How Does the Function $f(x) = \frac{1}{g(x)}$ Behave?

[karush]

The graph of $y=(x-2)^2 - 1$ is given, then they say use this graph for problem 7

Next is
7) $f(x) =\frac{1} {g(x)} $ ?
Step one restrictions $y> \ge - 1$
Step two Equation Solution?
Step three: Domain:= $\left(-\infty, +\infty\right)$
Vertical Asymptopes at: none

What's with the?

 

[MarkFL]

I am assuming we have:

\(\displaystyle g(x)=y=(x-2)^2-1\)

and then:

\(\displaystyle f(x)=\frac{1}{g(x)}\)

If I was then going to look for the domain of $f$, I would observe that it will be all reals, with the exception of the roots of $g$ (where $g$ will have vertical asymptotes):

\(\displaystyle g(x)=(x-2)^2-1=(x-2+1)(x-2-1)=(x-1)(x-3)=0\)
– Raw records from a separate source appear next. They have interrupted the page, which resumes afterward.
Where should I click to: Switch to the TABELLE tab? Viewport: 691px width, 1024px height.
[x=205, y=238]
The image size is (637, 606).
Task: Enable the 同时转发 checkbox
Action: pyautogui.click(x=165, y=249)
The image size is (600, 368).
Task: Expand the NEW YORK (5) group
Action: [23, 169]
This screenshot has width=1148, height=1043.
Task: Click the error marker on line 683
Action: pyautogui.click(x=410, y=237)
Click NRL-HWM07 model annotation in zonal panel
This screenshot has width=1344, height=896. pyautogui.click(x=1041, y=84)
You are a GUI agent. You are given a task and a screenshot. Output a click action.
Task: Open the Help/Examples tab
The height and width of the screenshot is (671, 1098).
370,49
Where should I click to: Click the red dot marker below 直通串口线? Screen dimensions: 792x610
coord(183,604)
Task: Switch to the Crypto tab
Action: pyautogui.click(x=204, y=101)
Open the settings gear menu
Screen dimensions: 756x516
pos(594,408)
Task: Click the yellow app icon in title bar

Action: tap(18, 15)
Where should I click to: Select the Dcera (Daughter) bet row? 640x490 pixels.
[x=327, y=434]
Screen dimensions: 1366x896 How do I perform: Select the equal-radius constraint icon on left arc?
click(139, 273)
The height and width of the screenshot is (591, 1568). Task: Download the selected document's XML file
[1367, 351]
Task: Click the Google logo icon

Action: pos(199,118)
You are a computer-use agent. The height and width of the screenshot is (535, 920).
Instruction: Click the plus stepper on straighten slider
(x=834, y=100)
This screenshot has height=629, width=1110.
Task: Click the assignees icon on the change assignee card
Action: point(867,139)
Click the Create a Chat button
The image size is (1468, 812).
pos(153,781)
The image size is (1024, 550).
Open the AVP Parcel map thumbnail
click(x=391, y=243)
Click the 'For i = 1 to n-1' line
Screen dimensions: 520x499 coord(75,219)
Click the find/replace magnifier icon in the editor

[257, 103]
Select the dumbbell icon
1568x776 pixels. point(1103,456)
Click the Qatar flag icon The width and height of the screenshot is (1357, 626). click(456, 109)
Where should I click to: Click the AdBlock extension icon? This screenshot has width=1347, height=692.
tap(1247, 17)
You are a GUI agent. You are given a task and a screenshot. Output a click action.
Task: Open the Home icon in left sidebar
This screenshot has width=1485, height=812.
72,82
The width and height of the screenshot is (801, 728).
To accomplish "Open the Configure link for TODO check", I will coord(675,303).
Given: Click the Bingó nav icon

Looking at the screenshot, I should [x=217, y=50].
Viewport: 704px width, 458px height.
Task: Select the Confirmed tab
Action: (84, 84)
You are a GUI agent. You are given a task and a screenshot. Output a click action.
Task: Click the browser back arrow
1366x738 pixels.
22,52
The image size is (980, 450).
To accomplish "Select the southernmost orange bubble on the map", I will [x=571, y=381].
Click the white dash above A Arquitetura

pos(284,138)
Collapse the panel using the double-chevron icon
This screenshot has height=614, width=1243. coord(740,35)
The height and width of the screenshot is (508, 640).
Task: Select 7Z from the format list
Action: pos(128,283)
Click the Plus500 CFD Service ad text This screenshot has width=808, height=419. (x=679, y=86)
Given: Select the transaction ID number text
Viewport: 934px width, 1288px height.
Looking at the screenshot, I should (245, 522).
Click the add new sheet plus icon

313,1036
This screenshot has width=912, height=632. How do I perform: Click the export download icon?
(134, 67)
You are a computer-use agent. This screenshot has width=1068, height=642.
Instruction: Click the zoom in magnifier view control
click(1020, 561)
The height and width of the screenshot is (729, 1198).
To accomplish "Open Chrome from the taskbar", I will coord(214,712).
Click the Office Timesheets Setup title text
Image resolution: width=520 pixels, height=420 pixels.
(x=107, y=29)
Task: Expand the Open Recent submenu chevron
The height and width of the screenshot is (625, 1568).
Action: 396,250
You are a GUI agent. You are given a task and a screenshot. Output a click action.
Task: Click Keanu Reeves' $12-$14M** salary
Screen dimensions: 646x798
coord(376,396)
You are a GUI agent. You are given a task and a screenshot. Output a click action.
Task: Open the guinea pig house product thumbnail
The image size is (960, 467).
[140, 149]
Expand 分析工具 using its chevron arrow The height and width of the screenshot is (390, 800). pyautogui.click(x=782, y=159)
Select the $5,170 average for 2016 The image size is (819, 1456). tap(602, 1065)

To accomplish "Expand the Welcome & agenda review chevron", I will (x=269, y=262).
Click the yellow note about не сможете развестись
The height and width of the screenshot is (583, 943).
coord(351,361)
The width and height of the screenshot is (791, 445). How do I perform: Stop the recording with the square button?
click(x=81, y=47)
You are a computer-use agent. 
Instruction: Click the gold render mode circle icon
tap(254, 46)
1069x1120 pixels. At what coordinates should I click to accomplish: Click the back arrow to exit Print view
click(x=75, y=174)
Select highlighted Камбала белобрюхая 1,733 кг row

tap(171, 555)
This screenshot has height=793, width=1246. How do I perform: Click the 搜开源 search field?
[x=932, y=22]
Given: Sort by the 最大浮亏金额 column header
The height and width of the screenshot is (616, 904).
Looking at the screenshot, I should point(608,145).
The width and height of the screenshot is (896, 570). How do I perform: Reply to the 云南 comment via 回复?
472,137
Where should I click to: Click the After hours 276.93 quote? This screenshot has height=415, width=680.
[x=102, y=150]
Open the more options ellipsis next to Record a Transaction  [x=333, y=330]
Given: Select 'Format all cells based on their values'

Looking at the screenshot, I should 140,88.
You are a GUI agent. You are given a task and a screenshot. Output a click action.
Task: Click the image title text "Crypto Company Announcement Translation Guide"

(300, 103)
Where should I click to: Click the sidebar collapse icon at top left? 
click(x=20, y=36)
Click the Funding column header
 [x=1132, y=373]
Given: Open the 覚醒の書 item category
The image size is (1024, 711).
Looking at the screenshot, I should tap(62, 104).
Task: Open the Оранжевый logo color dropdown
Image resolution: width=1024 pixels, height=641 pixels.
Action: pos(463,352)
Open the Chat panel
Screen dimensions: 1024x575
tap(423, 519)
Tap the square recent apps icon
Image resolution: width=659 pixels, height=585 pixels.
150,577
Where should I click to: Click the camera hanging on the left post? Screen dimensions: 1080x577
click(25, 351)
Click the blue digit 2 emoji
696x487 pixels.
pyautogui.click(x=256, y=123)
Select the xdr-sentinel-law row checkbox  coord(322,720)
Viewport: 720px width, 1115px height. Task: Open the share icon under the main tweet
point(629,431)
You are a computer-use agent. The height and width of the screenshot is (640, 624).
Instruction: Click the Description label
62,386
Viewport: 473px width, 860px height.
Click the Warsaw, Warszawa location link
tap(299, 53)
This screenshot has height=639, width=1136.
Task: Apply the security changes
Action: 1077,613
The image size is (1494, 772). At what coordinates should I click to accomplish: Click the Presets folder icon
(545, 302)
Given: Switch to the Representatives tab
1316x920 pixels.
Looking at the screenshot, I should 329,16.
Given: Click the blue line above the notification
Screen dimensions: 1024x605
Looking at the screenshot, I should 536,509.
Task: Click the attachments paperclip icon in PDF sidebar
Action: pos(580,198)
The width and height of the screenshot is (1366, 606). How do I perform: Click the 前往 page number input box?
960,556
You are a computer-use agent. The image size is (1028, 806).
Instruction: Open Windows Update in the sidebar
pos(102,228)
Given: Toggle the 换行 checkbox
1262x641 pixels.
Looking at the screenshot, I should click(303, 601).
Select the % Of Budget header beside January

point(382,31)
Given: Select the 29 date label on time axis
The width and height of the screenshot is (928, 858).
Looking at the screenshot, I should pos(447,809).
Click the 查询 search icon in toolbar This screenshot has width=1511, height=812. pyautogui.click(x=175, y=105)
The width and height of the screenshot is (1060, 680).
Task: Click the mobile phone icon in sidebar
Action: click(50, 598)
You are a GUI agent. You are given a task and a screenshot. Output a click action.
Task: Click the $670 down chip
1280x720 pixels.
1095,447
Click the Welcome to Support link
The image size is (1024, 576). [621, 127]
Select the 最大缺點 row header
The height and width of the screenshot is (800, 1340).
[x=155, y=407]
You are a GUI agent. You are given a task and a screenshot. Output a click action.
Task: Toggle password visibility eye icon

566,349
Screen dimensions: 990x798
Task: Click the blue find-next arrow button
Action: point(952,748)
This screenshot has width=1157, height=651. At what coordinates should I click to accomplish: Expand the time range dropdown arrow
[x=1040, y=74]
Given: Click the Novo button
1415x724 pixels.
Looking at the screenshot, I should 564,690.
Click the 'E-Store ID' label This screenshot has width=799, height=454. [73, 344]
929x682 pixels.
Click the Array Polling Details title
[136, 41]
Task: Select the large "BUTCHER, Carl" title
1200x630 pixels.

Thus, the domain of $f$ is:

\(\displaystyle (-\infty,1)\,\cup\,(1,3)\,\cup\,(3,\infty)\)

We can also observe that:

\(\displaystyle \lim_{x\to\pm\infty}g=\infty\implies \lim_{x\to\pm\infty}f=0\)

And so there is a horizontal asymptote at $y=0$.

We also know that $f$ has the same sign as $g$.

I don't know what is meant by "Equation Solution."